— Goal of the exercise —
Copy each of the following items verbatim, preserving every character and line break.

— Data records —
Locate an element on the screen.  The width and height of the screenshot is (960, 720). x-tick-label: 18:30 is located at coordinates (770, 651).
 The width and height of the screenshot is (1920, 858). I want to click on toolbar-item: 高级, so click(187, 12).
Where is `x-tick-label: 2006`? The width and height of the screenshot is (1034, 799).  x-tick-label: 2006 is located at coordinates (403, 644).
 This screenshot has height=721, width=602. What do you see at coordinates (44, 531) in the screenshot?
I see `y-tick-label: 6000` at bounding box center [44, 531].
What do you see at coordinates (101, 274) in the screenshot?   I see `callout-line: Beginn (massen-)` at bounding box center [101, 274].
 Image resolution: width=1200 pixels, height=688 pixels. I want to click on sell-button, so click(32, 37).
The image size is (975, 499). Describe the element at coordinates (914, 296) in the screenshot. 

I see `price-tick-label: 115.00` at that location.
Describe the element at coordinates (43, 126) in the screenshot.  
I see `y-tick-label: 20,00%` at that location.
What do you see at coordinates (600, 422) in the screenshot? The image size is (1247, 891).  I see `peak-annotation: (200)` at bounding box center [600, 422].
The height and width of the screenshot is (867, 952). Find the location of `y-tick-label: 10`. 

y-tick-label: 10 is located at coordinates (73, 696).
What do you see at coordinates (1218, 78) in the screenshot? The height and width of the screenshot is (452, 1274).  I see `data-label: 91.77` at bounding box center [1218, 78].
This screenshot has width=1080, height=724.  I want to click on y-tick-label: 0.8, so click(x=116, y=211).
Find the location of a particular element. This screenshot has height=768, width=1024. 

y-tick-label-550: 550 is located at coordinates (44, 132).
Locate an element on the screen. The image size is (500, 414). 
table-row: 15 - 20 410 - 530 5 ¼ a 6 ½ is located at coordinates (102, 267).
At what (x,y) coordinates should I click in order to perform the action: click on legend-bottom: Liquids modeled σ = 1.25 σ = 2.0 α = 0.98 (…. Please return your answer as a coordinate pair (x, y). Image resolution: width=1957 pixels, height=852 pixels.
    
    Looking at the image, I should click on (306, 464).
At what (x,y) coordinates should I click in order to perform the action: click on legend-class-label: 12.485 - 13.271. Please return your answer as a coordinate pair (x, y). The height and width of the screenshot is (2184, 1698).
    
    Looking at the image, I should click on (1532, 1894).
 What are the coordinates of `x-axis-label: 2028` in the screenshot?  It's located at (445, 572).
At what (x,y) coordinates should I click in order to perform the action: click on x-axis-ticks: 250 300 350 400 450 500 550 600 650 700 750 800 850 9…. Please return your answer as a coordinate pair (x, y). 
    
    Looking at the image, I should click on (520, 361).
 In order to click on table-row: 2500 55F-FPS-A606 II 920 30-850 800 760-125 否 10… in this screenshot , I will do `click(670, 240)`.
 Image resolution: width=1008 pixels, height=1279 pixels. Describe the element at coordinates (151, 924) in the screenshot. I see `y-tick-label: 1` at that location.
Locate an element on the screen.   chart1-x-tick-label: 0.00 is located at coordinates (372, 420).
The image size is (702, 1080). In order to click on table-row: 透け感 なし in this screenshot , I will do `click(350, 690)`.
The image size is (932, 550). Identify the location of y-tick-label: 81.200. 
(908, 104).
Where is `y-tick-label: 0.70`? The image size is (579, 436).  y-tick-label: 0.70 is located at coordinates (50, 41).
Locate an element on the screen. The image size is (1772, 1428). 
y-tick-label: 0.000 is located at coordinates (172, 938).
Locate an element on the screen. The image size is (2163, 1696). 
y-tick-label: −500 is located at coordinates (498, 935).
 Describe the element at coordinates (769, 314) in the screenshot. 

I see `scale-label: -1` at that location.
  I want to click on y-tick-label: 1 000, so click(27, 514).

— Finished exercise —
Locate an element on the screen.  The width and height of the screenshot is (960, 720). x-tick-label: 18:30 is located at coordinates (770, 651).
 The width and height of the screenshot is (1920, 858). I want to click on toolbar-item: 高级, so click(187, 12).
Where is `x-tick-label: 2006`? The width and height of the screenshot is (1034, 799).  x-tick-label: 2006 is located at coordinates (403, 644).
 This screenshot has height=721, width=602. What do you see at coordinates (44, 531) in the screenshot?
I see `y-tick-label: 6000` at bounding box center [44, 531].
What do you see at coordinates (101, 274) in the screenshot?   I see `callout-line: Beginn (massen-)` at bounding box center [101, 274].
 Image resolution: width=1200 pixels, height=688 pixels. I want to click on sell-button, so click(32, 37).
The image size is (975, 499). Describe the element at coordinates (914, 296) in the screenshot. 

I see `price-tick-label: 115.00` at that location.
Describe the element at coordinates (43, 126) in the screenshot.  
I see `y-tick-label: 20,00%` at that location.
What do you see at coordinates (600, 422) in the screenshot? The image size is (1247, 891).  I see `peak-annotation: (200)` at bounding box center [600, 422].
The height and width of the screenshot is (867, 952). Find the location of `y-tick-label: 10`. 

y-tick-label: 10 is located at coordinates (73, 696).
What do you see at coordinates (1218, 78) in the screenshot? The height and width of the screenshot is (452, 1274).  I see `data-label: 91.77` at bounding box center [1218, 78].
This screenshot has width=1080, height=724.  I want to click on y-tick-label: 0.8, so click(x=116, y=211).
Find the location of a particular element. This screenshot has height=768, width=1024. 

y-tick-label-550: 550 is located at coordinates (44, 132).
Locate an element on the screen. The image size is (500, 414). 
table-row: 15 - 20 410 - 530 5 ¼ a 6 ½ is located at coordinates (102, 267).
At what (x,y) coordinates should I click in order to perform the action: click on legend-bottom: Liquids modeled σ = 1.25 σ = 2.0 α = 0.98 (…. Please return your answer as a coordinate pair (x, y). Image resolution: width=1957 pixels, height=852 pixels.
    
    Looking at the image, I should click on (306, 464).
At what (x,y) coordinates should I click in order to perform the action: click on legend-class-label: 12.485 - 13.271. Please return your answer as a coordinate pair (x, y). The height and width of the screenshot is (2184, 1698).
    
    Looking at the image, I should click on (1532, 1894).
 What are the coordinates of `x-axis-label: 2028` in the screenshot?  It's located at (445, 572).
At what (x,y) coordinates should I click in order to perform the action: click on x-axis-ticks: 250 300 350 400 450 500 550 600 650 700 750 800 850 9…. Please return your answer as a coordinate pair (x, y). 
    
    Looking at the image, I should click on (520, 361).
 In order to click on table-row: 2500 55F-FPS-A606 II 920 30-850 800 760-125 否 10… in this screenshot , I will do `click(670, 240)`.
 Image resolution: width=1008 pixels, height=1279 pixels. Describe the element at coordinates (151, 924) in the screenshot. I see `y-tick-label: 1` at that location.
Locate an element on the screen.   chart1-x-tick-label: 0.00 is located at coordinates (372, 420).
The image size is (702, 1080). In order to click on table-row: 透け感 なし in this screenshot , I will do `click(350, 690)`.
The image size is (932, 550). Identify the location of y-tick-label: 81.200. 
(908, 104).
Where is `y-tick-label: 0.70`? The image size is (579, 436).  y-tick-label: 0.70 is located at coordinates (50, 41).
Locate an element on the screen. The image size is (1772, 1428). 
y-tick-label: 0.000 is located at coordinates (172, 938).
Locate an element on the screen. The image size is (2163, 1696). 
y-tick-label: −500 is located at coordinates (498, 935).
 Describe the element at coordinates (769, 314) in the screenshot. 

I see `scale-label: -1` at that location.
  I want to click on y-tick-label: 1 000, so click(27, 514).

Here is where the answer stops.